Modifying User Access Token

This article contains information on how to create custom properties and logic using the user’s access token. Custom properties can be useful for adding conditions to determine whether a user’s token is valid or for implementing hidden filters. Below is a general guide of how to perform these tasks. Note that this guide is not applicable to deployment mode 0.

Adding a custom property to the User Info

You can add your own custom property to the application’s UserInfo object, which is used to create the access token. Please note that this model is different from the User object native within Izenda.

public class UserInfo
{
   public string UserName { get; set; }

   // This corresponds to the 'TenantID' field in the IzendaTenant table
   public string TenantUniqueName { get; set; }

   // add a custom property
   public string FavoriteGroup { get; set; }

   // default constructor
   public UserInfo()
   {
      //Set our custom property for now, but in the future this can be set in a different place
      FavoriteGroup = "ID";
   }
}

After modifying the UserInfo object definition in your integrated environment, the new property can be set in various ways in your code. Below is an example of setting the property using the GenerateToken method.

[HttpGet]
[Authorize]
public ActionResult GenerateToken()
{
   var username = User.Identity.GetUserName();
   var tenantName = ((System.Security.Claims.ClaimsIdentity)User.Identity).FindFirstValue("tenantName");
   var favoriteGroup = ((System.Security.Claims.ClaimsIdentity)User.Identity).FindFirstValue("favoriteGroup");

   var user = new UserInfo { UserName = username, TenantUniqueName = tenantName, FavoriteGroup = favoriteGroup };
   var token = IzendaBoundary.IzendaTokenAuthorization.GetToken(user);
   return Json(new { token = token }, JsonRequestBehavior.AllowGet);
}

In the above example, we are obtaining the value from the ClaimsIdentity used inside the application. Such a claim can be set when the user logs in or after selecting a specific option. Then any time the user accesses Izenda, the FavoriteGroup property in the UserInfo will be set and integrated into the access token. The FavoriteGroup property can then be used in the ValidateIzendaAuthToken route to perform custom logic.

Adding decryption logic to IAdHocExtension

If you are running a deployment mode 1 or 2 solution, you will need to add the same decryption logic used to decrypt the access token within the application to the IAdHocExtension solution. In this example, we will use the IzendaBoundary resources from the MVC5 starter kit. If you are running a deployment mode 3 solution, the IzendaBoundary resources and IAdHocExtension class will exist in the same solution and will thus be available in all contexts.

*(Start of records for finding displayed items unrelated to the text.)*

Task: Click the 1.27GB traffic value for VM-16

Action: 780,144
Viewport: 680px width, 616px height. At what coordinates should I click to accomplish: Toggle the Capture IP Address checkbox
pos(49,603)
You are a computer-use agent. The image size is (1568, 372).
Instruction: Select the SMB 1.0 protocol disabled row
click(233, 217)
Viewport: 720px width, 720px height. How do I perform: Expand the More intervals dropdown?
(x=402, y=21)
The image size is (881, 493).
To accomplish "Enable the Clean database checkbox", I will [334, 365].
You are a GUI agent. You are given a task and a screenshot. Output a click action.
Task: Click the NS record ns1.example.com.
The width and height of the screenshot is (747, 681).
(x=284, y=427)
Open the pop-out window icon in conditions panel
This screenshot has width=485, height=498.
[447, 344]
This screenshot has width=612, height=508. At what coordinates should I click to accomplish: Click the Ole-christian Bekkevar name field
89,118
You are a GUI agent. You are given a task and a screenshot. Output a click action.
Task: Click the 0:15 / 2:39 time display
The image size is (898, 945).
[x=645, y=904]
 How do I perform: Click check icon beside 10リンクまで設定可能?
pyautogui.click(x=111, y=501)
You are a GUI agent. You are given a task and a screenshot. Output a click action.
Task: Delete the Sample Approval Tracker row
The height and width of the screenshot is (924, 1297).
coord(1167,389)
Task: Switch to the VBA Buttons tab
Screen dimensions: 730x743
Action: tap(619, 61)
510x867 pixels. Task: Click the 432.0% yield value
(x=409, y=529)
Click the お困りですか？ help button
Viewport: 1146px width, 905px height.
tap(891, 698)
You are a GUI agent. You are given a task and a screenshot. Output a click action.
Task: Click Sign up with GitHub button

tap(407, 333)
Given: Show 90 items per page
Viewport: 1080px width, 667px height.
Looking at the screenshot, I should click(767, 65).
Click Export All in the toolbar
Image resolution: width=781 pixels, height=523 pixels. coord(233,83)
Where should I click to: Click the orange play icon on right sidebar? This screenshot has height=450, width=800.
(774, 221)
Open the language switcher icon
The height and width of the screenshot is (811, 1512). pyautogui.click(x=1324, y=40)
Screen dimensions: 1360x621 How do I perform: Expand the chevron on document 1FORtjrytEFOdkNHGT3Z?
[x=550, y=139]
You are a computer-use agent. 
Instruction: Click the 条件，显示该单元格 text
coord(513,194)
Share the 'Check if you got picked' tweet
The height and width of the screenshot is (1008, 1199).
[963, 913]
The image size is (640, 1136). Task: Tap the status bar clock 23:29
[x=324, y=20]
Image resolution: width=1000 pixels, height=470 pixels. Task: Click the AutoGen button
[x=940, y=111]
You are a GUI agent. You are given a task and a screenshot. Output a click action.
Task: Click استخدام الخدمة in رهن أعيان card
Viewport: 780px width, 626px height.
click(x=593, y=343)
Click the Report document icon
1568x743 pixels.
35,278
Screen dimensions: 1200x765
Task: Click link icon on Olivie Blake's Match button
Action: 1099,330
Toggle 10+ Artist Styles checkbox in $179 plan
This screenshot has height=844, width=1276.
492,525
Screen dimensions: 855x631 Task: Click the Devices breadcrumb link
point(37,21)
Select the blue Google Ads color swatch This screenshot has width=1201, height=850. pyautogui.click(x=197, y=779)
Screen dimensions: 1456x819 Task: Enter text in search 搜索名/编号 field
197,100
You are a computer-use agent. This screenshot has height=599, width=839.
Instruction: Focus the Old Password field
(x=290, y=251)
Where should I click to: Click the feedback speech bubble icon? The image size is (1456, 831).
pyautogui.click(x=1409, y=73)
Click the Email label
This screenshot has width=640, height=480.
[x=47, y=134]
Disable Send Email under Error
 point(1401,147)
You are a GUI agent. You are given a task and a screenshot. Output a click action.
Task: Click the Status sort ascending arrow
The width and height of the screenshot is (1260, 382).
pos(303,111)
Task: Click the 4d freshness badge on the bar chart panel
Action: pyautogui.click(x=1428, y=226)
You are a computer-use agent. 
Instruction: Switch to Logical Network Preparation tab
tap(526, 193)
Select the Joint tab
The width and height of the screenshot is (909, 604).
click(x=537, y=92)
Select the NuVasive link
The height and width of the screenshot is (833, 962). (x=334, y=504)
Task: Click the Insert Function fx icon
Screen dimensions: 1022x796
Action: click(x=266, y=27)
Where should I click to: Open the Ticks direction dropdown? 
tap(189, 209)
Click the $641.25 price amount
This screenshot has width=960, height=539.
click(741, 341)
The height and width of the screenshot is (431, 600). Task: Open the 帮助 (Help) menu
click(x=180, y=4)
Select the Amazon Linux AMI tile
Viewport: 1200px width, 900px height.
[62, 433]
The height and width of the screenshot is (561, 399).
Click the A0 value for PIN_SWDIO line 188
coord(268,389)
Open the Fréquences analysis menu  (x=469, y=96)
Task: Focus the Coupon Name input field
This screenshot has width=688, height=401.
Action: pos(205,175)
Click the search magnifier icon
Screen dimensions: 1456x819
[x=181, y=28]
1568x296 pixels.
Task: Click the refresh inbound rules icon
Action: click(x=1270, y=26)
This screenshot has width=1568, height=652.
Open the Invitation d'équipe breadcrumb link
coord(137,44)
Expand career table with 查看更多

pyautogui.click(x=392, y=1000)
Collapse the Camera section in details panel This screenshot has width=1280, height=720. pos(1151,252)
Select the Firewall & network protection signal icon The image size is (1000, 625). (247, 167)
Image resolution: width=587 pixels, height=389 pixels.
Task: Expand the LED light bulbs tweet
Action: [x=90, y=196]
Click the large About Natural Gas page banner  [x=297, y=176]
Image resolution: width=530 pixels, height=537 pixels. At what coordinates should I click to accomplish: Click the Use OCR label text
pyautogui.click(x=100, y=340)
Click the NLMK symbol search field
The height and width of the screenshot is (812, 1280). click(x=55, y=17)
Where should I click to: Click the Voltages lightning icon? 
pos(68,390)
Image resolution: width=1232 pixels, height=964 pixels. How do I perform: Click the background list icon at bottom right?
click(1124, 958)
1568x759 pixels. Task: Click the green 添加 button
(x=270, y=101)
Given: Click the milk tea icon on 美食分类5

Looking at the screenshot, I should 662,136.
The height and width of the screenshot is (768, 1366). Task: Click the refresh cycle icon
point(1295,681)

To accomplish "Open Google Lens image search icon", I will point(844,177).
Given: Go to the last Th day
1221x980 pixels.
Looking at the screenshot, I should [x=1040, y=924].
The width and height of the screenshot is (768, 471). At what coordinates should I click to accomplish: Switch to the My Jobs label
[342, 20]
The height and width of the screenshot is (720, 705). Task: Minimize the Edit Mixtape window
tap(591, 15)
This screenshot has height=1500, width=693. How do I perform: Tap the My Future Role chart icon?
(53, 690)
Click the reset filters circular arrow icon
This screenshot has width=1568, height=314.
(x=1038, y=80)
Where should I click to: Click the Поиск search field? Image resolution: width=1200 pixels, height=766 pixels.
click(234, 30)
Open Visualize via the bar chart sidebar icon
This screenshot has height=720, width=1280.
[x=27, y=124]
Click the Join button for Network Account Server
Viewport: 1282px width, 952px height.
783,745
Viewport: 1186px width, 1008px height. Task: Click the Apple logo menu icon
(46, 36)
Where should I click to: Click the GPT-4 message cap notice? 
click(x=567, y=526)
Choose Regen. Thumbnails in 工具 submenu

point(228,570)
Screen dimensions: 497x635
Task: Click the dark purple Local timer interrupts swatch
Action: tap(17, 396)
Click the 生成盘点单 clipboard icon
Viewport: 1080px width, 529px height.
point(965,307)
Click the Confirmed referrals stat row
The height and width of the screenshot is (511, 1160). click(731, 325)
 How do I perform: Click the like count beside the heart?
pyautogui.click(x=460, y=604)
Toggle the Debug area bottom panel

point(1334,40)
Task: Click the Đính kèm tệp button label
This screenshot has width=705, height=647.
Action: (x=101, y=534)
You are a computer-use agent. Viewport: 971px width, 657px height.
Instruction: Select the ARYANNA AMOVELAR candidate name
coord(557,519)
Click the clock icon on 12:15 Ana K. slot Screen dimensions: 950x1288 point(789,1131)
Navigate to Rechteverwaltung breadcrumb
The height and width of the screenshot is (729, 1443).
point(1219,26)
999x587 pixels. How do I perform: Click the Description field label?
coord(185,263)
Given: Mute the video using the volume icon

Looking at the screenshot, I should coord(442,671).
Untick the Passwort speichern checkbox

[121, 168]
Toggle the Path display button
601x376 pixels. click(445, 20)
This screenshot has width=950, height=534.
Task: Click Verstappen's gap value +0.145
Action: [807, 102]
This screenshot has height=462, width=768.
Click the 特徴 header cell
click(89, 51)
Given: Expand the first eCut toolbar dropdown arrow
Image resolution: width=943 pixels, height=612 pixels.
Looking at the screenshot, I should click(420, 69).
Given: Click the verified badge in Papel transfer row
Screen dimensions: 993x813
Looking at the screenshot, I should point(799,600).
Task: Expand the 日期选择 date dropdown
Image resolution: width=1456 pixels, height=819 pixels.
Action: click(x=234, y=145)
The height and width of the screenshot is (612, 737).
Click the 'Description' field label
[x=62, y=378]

  • If you are using the IAdHocExtension sample from the github repository, copy IzendaTokenAuthorization.cs, StringCipher.cs, and UserInfo.cs (located in the models sub-folder) from the IzendaBoundary folder in your MVC5 starter kit. You may need to change the namespaces on these files.
    • IzendaTokenAuthorization.cs requires the Newtonsoft.Json NuGet package, so you will need to add the package to your IAdHocExtension solution (ensure it’s the same version as the one in the bin/Web.config of your MVC5 starter kit)
    • Add a reference to System.Configuration

Retrieving the access token properties from the hidden filter method

You can now retrieve the access_token from the UserContext and decrypt it to view the custom property.

public override ReportFilterSetting SetHiddenFilters(SetHiddenFilterParam param)
{
   // Get the current user's access token
   var currentAccessToken = UserContext.Current.CurrentUser.CurrentAccessToken;

   // Get the UserInfo from the current access token
   var userInfo = IzendaTokenAuthorization.GetUserInfo(currentAccessToken);

   // Retrieve the custom value
   var myFavoriteGroup = userInfo.FavoriteGroup;

   //[...Hidden Filter Logic...]
}

Once you have decrypted the access token into a UserInfo object, you can use it in many different ways. We have only explored one example of a way the custom property can be retrieved and utilized to create custom behavior in Izenda. The goal of this exercise was to serve as a jumping off point for the basics. More complex behaviors can be derived from this sample as needed.